Text and element pointing records:
--- BEGIN ---

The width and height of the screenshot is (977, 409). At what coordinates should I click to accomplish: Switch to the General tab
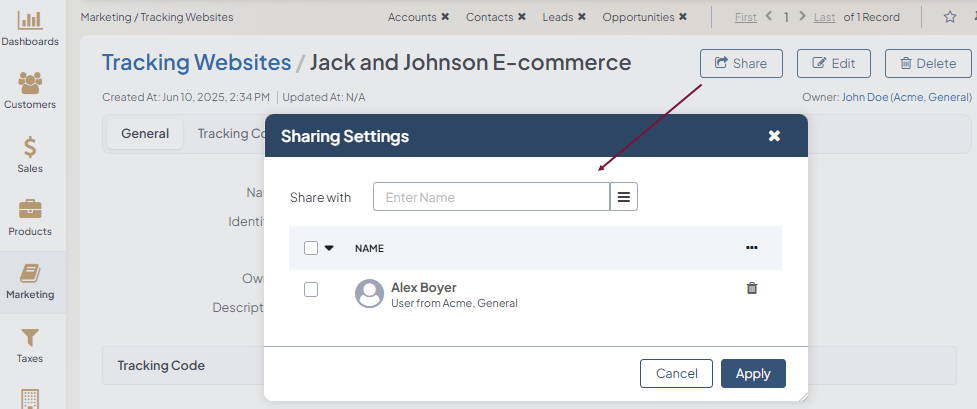point(145,134)
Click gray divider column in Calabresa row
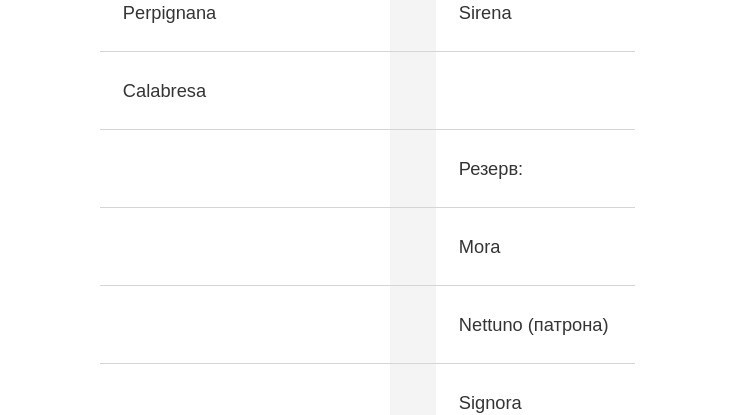This screenshot has width=753, height=415. click(413, 91)
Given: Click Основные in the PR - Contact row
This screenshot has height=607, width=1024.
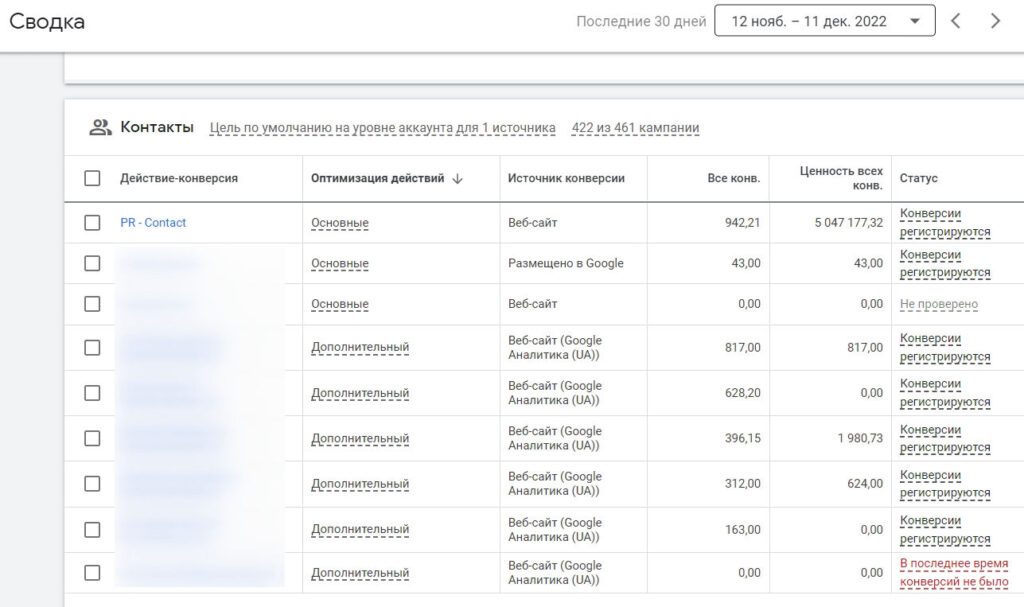Looking at the screenshot, I should [340, 223].
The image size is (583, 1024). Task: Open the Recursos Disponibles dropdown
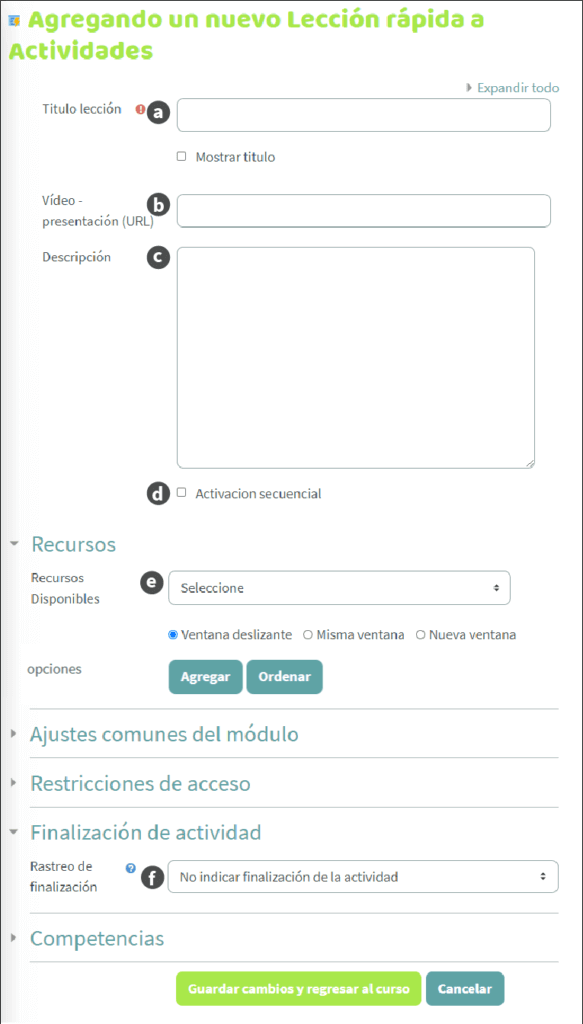point(339,588)
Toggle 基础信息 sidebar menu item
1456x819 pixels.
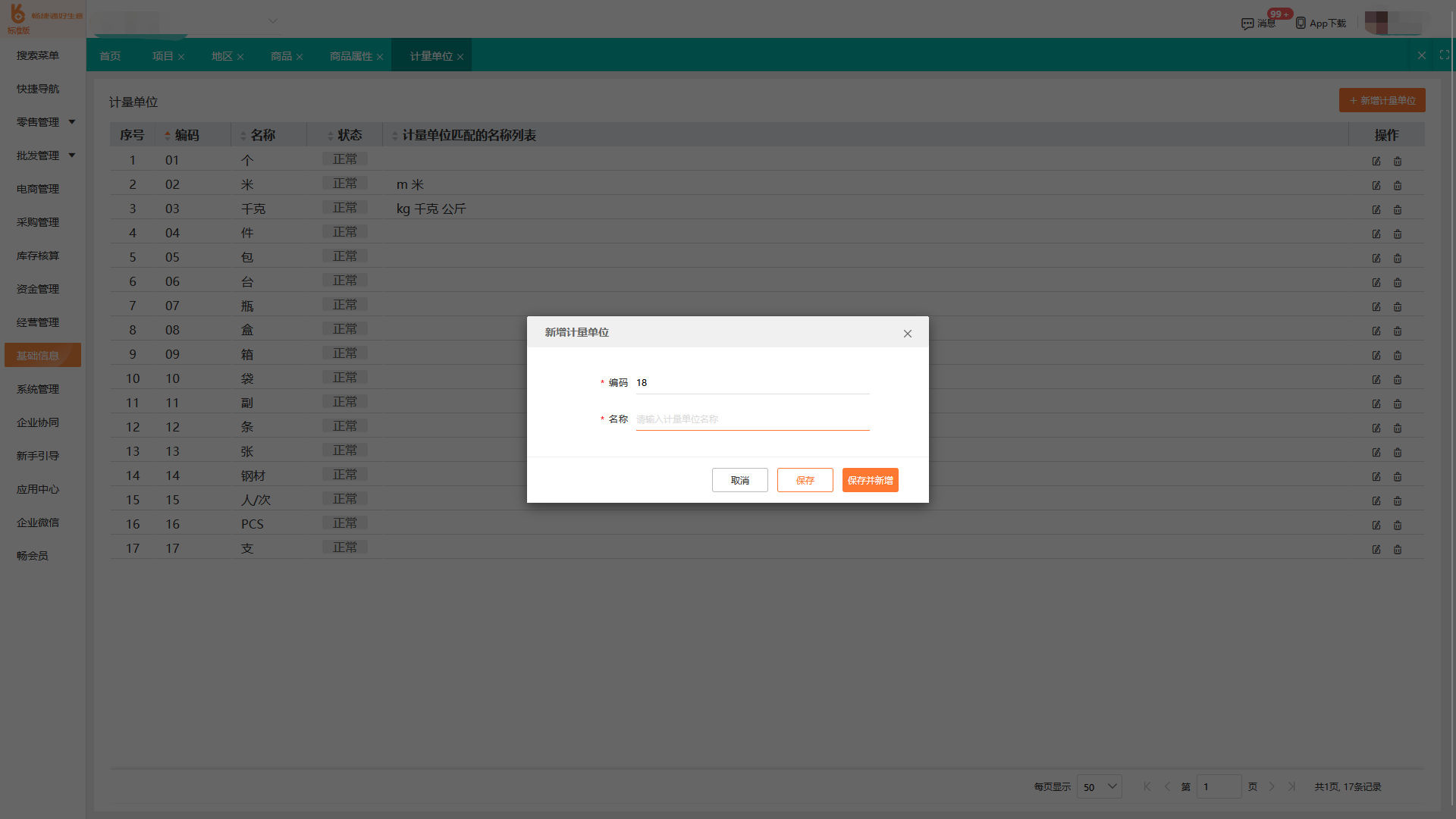click(41, 355)
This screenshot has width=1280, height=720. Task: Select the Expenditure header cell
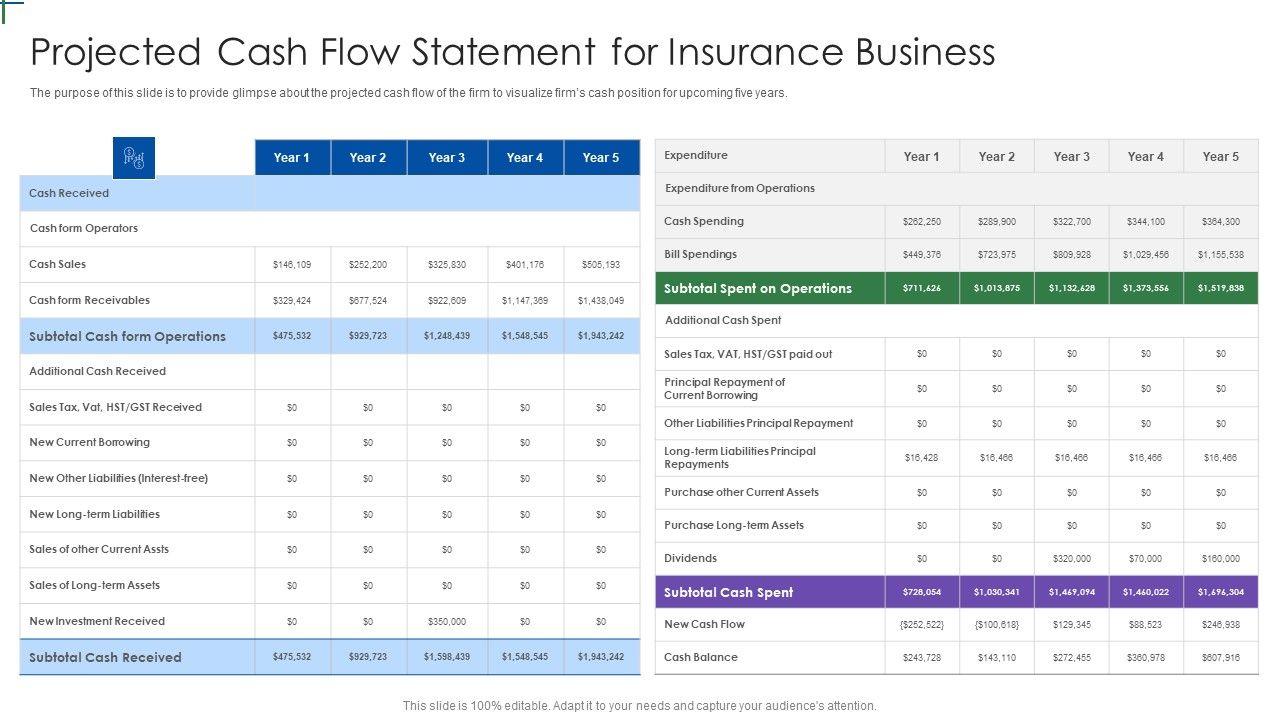point(696,156)
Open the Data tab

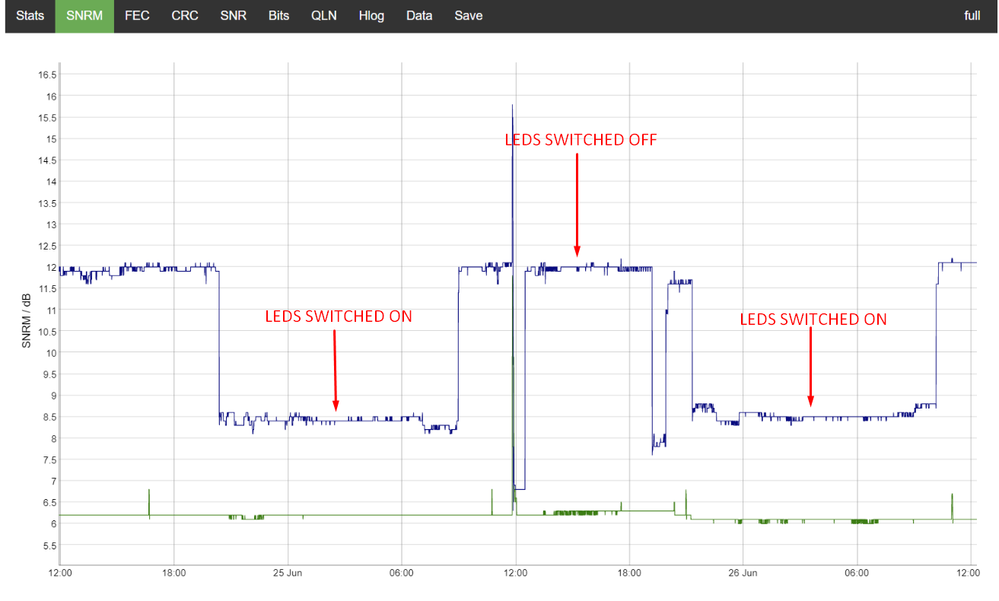coord(419,16)
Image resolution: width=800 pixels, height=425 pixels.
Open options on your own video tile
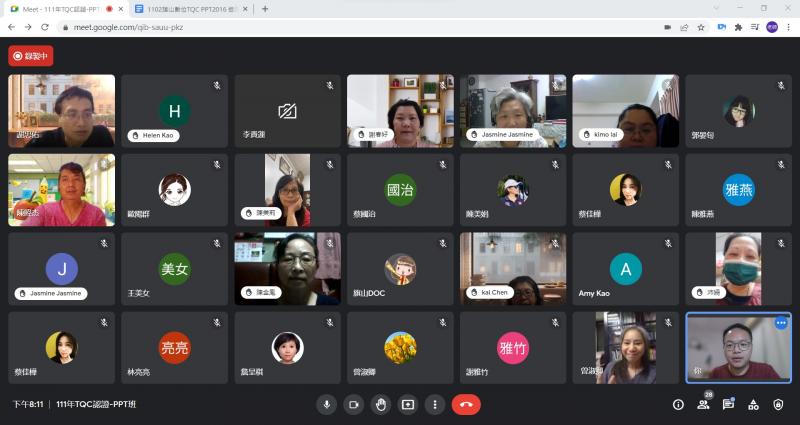click(781, 322)
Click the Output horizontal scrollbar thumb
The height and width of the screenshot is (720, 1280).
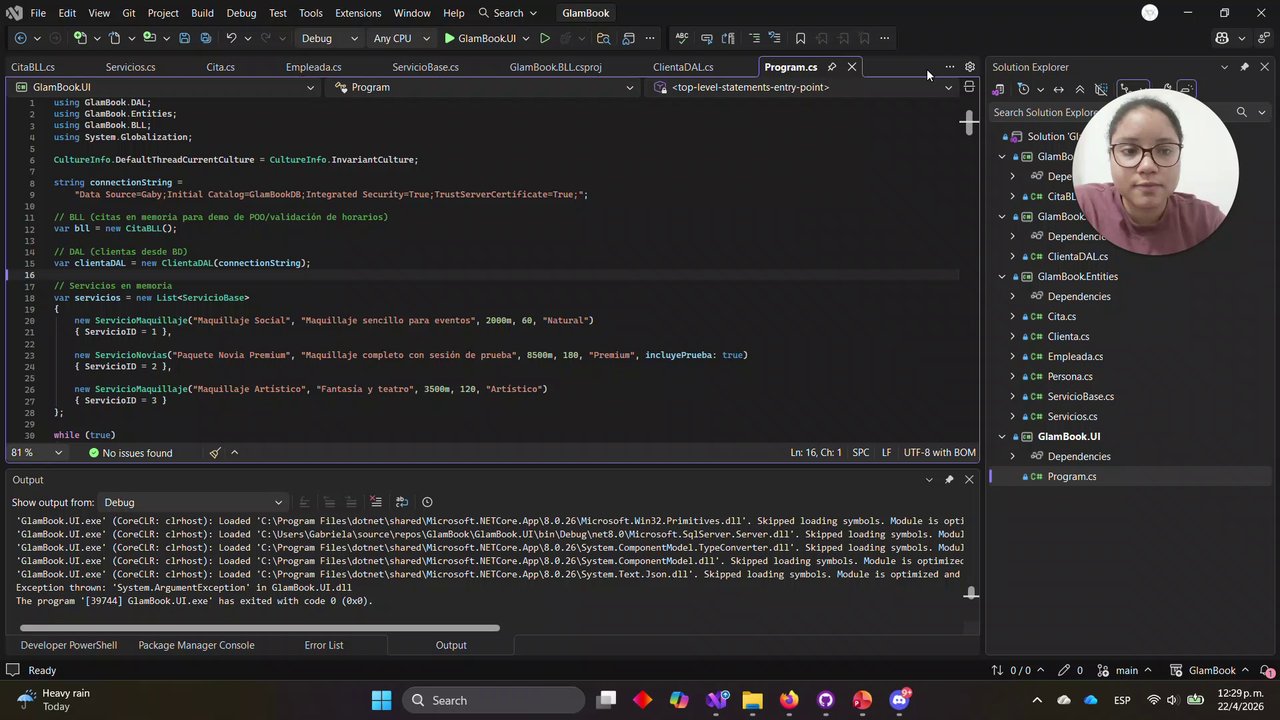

--- END ---

[Written instruction]
Reproduce all of the material above word for word, leaving out the pictures.

[Output for this exercise]
The width and height of the screenshot is (977, 409). At what coordinates should I click to accomplish: Switch to the General tab
point(145,134)
Click gray divider column in Calabresa row
This screenshot has width=753, height=415. click(413, 91)
Given: Click Основные in the PR - Contact row
This screenshot has height=607, width=1024.
Looking at the screenshot, I should [340, 223].
The image size is (583, 1024). Task: Open the Recursos Disponibles dropdown
point(339,588)
Toggle 基础信息 sidebar menu item
1456x819 pixels.
click(41, 355)
This screenshot has width=1280, height=720. Task: Select the Expenditure header cell
point(696,156)
Open the Data tab

coord(419,16)
Image resolution: width=800 pixels, height=425 pixels.
Open options on your own video tile
click(781, 322)
Click the Output horizontal scrollbar thumb
The height and width of the screenshot is (720, 1280).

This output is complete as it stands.